Extract:
----
To investigate Stevenson and the geographies of his literary networks during the last years of his life and after his death, the book presents a series of critical case studies profiling figures who worked with Stevenson, negotiated his publications on both sides of the Atlantic, wrote for him or were inspired by him. Each chapter focuses on a figure involved in the production or afterlife of Stevenson’s late fiction. . . . The book deploys the concept of ‘literary prosthetics’ to frame its analysis of gatekeepers, tastemakers, agents, collaborators and authorial surrogates in the transatlantic production of Stevenson’s writing. . . . [and] contributes to knowledge of transatlantic publishing and literary cultures in the 1890s and to Stevenson studies but its focus on the specifics of Stevenson’s ‘case’ provides a point of entry into larger considerations of literary communities, nineteenth-century mobility drivers of literary production and the nature of the authorial function. [2]

Portrait of Robert Louis Stevenson. He smiles gnetly, his eyes hsow light amusement.Reading Literary Networks (as I shall refer to Norquay’s book) was a bit like reading two books at once. Scholarly writing can be pedantic and weighty but I didn’t see that here. Norquay’s Introduction is necessarily dense but she outlines her theoretical approach straightforwardly in graceful prose. It is here she lays the groundwork of the book re: geography and the history of publishing in Stevenson’s time.
----
Given request 1: Reproduce the lines of the listing from the line containing "1000x550 pixels." through the line containing "Tap the number", inclusive.
Given request 2: Carry on the review of the book on Stevenson's literary networks from where it stops.
----
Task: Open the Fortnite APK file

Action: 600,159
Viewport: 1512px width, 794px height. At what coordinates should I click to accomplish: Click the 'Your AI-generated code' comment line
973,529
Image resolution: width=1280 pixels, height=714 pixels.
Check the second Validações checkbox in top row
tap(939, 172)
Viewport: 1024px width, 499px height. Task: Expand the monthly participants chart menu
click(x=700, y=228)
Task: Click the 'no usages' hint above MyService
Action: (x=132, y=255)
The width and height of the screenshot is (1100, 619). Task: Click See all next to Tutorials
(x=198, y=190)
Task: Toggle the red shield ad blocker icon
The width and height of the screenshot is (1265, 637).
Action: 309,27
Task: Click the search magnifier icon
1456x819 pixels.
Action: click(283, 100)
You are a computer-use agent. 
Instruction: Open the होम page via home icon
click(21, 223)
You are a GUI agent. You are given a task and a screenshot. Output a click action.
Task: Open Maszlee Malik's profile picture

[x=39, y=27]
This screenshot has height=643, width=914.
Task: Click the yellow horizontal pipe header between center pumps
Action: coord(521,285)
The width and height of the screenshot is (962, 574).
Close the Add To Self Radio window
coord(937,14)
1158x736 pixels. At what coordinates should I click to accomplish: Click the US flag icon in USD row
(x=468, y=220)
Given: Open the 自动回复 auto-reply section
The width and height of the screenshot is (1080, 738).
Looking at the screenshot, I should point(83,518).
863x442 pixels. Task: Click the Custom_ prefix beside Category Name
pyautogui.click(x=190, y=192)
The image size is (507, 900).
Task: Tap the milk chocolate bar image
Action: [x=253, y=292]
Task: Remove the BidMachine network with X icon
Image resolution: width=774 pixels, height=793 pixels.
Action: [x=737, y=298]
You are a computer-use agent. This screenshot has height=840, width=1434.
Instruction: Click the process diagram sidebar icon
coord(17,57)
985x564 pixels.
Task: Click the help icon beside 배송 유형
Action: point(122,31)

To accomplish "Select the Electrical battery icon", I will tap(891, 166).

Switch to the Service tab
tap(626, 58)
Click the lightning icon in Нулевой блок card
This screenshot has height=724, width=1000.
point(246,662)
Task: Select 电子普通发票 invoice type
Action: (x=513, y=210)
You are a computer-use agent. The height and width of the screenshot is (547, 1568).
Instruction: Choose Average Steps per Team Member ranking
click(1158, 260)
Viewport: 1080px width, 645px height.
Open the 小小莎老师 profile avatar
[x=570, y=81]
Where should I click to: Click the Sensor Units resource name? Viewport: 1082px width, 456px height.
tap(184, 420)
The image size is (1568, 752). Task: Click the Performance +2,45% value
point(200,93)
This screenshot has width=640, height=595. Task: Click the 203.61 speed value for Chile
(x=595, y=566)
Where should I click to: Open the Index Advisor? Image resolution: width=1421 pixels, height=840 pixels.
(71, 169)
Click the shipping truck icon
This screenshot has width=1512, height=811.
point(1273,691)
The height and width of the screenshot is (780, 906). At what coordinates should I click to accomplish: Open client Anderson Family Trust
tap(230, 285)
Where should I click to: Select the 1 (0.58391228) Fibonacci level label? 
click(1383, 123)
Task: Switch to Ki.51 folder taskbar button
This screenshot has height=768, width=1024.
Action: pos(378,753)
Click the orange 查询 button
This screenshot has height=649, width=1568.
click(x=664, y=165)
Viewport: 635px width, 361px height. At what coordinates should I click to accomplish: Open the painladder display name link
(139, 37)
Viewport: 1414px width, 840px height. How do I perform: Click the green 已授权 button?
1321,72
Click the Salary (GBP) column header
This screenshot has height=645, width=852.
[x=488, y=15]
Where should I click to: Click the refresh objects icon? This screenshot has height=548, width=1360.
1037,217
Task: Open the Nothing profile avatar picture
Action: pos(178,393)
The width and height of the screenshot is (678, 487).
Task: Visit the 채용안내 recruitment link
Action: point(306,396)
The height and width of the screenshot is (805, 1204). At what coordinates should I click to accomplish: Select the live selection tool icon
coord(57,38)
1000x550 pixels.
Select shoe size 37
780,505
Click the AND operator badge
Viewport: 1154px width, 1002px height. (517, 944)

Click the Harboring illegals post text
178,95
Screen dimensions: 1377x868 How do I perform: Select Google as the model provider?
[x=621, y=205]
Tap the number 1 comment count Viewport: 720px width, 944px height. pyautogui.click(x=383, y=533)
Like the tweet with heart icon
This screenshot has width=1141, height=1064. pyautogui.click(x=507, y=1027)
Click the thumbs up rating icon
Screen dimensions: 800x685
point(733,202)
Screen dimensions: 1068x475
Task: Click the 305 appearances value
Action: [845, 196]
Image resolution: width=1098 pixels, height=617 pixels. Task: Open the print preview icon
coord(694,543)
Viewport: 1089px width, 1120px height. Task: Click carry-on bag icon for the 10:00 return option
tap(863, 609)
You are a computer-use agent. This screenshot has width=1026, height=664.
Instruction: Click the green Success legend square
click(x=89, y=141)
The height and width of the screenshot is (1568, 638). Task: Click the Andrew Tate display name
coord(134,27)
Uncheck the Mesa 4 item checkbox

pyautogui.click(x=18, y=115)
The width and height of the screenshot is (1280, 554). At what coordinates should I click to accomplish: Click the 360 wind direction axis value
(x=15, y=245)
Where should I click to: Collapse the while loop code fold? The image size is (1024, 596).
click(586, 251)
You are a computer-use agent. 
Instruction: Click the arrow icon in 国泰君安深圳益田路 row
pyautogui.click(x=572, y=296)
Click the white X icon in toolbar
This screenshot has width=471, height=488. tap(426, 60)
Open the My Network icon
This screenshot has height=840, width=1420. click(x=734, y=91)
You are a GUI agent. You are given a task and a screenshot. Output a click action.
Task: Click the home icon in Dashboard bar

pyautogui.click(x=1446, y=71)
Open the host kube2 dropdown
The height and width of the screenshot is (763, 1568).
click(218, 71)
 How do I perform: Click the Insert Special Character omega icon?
----
Task output 1:
1000x550 pixels.
Select shoe size 37
780,505
Click the AND operator badge
Viewport: 1154px width, 1002px height. (517, 944)

Click the Harboring illegals post text
178,95
Screen dimensions: 1377x868 How do I perform: Select Google as the model provider?
[x=621, y=205]
Tap the number 1 comment count Viewport: 720px width, 944px height. pyautogui.click(x=383, y=533)

Task output 2:
That is how I started reading it, as groundwork, but as I neared the end of the section, the notion of literary networks became personalized. As she proceeds into the book proper, taking as the focus in each succeeding chapter a single influential person in Stevenson’s life, or group of persons in the case of his family, Norquay’s take on things assumes an increasing momentum and power. This is a work of concision and insight.

Stevenson is presented as a person outstanding, not a creature enmeshed in his biography as is often the case. He is himself, a man in transition at a time of transition. Norquay’s removal of Stevenson from the biographical context—she is keenly aware of this well-trod territory and how it has the tendency to make biographies of Stevenson narratively redundant—allows her to position him in relation to his social and literary peers as simply that, peers, which in turn lets her discuss those peers on their own merits. She gives Stevenson a larger space within his own time. Literally larger, in the geographic sense and chronologically in relation to his literary contemporaries. Norquay’s conceptions lets us view Stevenson as responding, if only instinctively, to the transitional nature of that era’s publishing approach, to the changing notions about intellectual ownership, and to the traditional, idealized creative process of the author.

For all that Literary Networks is not a deliberate biography, the chapter case studies on Lemuel Bangs, Charles Baxter, Sidney Colvin, Stevenson’s immediate family and friend-collaborators, Arthur Quiller-Couch, and finally, Ricard Le Gallienne act to mirror Stevenson, reflecting who and how Stevenson was in a way more singular than mere biography might achieve.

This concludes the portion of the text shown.